**The problem**
The span to copy runs from the line containing "600x433 pixels." to the last line below. Copy it exactly, with nothing else.

Data extracted from a collection:
- Opening Delimiter -

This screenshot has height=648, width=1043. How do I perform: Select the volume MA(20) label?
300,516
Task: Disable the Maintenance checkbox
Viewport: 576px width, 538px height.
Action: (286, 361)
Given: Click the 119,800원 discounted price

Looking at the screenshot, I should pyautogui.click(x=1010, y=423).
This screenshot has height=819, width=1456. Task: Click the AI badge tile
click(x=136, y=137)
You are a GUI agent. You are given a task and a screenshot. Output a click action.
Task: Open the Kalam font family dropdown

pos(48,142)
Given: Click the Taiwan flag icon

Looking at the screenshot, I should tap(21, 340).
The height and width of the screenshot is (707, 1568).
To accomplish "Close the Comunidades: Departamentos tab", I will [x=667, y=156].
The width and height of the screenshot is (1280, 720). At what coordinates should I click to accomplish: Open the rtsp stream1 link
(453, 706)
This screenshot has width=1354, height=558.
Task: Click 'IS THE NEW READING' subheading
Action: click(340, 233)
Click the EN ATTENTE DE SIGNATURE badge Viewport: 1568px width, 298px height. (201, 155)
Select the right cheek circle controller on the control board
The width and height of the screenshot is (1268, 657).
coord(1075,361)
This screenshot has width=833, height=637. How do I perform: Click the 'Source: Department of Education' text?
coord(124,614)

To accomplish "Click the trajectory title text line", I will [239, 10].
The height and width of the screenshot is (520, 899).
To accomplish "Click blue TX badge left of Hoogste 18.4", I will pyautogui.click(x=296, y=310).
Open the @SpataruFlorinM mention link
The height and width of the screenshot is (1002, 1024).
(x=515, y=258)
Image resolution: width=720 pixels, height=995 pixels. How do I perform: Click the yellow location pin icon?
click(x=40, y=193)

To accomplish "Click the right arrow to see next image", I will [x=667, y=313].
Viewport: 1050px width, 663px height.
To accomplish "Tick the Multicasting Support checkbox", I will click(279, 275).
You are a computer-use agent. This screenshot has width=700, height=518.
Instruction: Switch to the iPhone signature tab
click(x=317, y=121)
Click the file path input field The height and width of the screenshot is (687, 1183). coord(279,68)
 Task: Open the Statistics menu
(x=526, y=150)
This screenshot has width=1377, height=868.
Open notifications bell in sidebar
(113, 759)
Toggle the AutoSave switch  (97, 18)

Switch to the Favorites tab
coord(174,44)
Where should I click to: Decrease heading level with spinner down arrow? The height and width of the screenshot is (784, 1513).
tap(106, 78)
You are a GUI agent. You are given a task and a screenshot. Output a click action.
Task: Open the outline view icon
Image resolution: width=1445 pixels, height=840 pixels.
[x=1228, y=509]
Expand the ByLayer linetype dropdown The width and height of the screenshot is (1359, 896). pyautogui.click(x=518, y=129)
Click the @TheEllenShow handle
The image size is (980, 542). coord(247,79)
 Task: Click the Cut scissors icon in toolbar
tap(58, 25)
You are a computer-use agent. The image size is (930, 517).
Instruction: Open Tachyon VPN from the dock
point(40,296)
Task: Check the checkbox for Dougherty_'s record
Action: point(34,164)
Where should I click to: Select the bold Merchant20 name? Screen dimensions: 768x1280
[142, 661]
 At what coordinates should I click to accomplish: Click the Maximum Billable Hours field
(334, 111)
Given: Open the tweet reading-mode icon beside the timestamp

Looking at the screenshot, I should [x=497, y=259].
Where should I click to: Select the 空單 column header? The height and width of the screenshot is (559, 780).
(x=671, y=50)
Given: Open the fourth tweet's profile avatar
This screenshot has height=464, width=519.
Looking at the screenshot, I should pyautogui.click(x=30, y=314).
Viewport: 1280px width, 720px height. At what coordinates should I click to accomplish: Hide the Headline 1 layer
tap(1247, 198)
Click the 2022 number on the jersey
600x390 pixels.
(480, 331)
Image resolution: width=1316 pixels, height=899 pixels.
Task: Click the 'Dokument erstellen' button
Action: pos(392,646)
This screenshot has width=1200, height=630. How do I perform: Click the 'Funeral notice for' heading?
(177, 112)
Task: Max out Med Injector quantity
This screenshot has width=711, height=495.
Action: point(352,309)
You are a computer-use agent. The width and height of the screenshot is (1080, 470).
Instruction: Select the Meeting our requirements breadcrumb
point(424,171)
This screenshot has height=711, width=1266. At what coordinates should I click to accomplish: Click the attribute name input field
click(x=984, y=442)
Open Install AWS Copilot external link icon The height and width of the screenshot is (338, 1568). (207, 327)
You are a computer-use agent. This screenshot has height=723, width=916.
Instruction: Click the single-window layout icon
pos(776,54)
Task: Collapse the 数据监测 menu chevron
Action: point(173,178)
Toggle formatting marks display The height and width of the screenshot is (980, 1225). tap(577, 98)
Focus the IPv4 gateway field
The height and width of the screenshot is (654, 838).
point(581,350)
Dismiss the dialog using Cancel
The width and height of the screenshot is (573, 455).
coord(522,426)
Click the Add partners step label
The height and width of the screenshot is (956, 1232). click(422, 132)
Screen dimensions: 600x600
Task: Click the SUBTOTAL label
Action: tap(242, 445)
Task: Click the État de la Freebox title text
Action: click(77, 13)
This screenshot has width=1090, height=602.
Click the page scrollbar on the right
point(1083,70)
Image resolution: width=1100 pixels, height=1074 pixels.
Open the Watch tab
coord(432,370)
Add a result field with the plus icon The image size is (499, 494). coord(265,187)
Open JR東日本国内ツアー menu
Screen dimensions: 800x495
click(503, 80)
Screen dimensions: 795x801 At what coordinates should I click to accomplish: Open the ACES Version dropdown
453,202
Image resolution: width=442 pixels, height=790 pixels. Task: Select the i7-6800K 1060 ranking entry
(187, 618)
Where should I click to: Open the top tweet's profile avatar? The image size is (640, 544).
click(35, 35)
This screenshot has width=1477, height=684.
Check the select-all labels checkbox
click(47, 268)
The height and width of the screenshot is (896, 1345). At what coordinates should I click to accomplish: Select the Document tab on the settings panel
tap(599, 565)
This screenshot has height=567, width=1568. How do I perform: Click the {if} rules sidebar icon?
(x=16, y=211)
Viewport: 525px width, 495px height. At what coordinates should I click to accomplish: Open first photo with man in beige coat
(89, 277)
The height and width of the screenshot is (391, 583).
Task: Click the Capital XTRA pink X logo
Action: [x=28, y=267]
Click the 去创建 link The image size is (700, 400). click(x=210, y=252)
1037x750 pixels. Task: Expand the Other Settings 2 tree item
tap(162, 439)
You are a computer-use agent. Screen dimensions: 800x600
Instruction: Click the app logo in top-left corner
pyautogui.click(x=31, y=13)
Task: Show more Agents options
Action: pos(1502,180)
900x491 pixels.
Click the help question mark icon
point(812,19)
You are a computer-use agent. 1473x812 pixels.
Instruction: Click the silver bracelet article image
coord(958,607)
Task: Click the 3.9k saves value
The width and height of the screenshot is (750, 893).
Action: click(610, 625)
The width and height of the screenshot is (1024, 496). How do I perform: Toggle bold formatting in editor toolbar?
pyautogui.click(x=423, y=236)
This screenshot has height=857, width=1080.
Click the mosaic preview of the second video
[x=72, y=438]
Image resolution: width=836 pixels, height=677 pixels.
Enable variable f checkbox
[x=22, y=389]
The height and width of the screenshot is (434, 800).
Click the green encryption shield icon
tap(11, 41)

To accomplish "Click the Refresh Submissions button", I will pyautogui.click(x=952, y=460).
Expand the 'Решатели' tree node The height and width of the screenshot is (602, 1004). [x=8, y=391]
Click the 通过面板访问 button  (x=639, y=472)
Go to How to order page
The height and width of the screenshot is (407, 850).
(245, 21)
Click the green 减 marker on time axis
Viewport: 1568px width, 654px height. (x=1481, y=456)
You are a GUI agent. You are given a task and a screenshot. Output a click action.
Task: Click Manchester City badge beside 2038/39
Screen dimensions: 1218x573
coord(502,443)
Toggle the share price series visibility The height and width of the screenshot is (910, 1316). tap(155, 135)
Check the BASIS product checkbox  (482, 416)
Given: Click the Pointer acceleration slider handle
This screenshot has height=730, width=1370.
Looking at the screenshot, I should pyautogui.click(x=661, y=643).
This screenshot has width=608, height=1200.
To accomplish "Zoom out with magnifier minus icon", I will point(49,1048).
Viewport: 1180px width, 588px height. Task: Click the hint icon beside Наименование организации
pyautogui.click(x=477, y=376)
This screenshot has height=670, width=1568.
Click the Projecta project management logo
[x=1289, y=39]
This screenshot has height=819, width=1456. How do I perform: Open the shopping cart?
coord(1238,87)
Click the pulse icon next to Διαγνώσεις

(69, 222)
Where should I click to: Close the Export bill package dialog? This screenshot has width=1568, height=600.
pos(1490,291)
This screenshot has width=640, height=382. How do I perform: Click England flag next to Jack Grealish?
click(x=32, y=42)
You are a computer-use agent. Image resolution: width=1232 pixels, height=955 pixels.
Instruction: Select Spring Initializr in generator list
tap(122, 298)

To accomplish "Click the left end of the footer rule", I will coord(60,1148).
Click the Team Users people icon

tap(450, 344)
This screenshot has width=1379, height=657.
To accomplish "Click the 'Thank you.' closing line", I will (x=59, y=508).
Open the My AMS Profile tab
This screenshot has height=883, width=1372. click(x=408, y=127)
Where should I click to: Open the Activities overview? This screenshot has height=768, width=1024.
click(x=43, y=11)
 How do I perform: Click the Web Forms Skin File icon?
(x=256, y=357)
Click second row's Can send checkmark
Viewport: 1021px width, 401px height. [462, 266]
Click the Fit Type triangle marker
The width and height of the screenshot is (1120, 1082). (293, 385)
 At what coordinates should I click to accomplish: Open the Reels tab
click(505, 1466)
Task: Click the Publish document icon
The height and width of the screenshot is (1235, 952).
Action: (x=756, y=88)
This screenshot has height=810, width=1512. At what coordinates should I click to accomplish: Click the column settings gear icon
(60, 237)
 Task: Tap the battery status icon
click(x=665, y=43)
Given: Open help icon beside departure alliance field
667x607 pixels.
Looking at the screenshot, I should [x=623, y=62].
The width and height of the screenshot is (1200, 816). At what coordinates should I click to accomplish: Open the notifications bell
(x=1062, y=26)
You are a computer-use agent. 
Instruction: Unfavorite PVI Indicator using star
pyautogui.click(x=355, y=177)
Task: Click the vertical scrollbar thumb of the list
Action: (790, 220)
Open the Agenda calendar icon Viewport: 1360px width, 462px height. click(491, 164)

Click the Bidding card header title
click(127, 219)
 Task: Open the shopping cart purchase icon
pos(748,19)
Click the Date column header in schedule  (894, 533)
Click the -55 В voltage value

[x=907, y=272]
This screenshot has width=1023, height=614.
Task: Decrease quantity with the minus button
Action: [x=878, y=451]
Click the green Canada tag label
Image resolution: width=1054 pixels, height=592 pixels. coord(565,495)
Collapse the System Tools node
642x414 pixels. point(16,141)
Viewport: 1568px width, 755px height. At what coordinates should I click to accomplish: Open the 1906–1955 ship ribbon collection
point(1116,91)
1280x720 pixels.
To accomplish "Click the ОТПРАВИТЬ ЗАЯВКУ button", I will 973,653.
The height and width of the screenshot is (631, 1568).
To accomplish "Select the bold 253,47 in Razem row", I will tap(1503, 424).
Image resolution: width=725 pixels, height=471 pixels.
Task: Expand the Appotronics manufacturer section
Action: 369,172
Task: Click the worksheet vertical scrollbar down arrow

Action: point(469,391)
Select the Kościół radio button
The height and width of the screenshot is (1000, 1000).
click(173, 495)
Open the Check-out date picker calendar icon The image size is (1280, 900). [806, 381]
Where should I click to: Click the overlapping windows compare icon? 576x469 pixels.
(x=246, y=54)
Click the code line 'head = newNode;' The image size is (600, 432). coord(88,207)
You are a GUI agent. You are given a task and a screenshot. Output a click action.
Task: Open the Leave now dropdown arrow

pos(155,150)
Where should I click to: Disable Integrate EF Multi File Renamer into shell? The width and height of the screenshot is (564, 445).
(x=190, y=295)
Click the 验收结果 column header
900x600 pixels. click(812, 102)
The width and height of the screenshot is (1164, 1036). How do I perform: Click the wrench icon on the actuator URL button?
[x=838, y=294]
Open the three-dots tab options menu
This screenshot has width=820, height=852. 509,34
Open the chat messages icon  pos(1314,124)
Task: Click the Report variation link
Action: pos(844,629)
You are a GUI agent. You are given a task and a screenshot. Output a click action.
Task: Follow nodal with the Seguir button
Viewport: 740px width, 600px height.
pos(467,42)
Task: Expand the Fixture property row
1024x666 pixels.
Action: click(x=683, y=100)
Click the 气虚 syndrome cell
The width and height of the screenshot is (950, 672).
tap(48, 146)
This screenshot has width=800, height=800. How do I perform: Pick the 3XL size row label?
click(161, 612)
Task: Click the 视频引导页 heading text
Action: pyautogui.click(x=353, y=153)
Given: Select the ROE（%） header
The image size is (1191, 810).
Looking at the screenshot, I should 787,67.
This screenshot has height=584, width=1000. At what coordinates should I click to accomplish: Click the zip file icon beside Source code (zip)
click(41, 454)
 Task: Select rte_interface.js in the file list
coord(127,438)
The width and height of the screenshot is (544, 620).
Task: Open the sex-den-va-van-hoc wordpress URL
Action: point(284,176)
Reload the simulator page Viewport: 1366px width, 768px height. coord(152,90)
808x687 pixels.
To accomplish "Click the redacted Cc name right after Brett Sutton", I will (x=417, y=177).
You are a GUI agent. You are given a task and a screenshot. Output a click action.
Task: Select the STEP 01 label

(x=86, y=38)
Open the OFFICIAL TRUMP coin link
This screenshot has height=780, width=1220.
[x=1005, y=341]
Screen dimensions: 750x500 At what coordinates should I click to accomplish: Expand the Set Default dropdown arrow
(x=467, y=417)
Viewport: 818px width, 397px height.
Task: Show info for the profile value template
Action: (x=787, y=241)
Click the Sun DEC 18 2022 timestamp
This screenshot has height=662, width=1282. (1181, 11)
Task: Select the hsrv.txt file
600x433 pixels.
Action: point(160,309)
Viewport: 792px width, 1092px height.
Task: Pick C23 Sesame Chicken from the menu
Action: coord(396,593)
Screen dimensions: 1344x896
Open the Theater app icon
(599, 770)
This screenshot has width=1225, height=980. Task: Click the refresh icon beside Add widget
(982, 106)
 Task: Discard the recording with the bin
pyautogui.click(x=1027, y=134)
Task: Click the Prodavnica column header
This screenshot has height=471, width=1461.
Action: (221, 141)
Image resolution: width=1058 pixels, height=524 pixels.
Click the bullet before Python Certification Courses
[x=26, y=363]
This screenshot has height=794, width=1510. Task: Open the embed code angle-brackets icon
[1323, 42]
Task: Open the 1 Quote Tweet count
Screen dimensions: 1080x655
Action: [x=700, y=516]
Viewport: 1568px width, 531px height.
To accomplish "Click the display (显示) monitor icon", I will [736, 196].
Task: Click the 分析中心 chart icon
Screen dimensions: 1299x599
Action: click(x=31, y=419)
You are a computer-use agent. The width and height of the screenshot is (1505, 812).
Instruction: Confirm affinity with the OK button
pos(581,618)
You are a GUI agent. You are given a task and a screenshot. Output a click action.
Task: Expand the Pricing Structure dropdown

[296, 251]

- Closing Delimiter -

**Answer box**
600x433 pixels.
Action: point(160,309)
Viewport: 792px width, 1092px height.
Task: Pick C23 Sesame Chicken from the menu
Action: coord(396,593)
Screen dimensions: 1344x896
Open the Theater app icon
(599, 770)
This screenshot has width=1225, height=980. Task: Click the refresh icon beside Add widget
(982, 106)
 Task: Discard the recording with the bin
pyautogui.click(x=1027, y=134)
Task: Click the Prodavnica column header
This screenshot has height=471, width=1461.
Action: (221, 141)
Image resolution: width=1058 pixels, height=524 pixels.
Click the bullet before Python Certification Courses
[x=26, y=363]
This screenshot has height=794, width=1510. Task: Open the embed code angle-brackets icon
[1323, 42]
Task: Open the 1 Quote Tweet count
Screen dimensions: 1080x655
Action: [x=700, y=516]
Viewport: 1568px width, 531px height.
To accomplish "Click the display (显示) monitor icon", I will [736, 196].
Task: Click the 分析中心 chart icon
Screen dimensions: 1299x599
Action: click(x=31, y=419)
You are a computer-use agent. The width and height of the screenshot is (1505, 812).
Instruction: Confirm affinity with the OK button
pos(581,618)
You are a GUI agent. You are given a task and a screenshot. Output a click action.
Task: Expand the Pricing Structure dropdown

[296, 251]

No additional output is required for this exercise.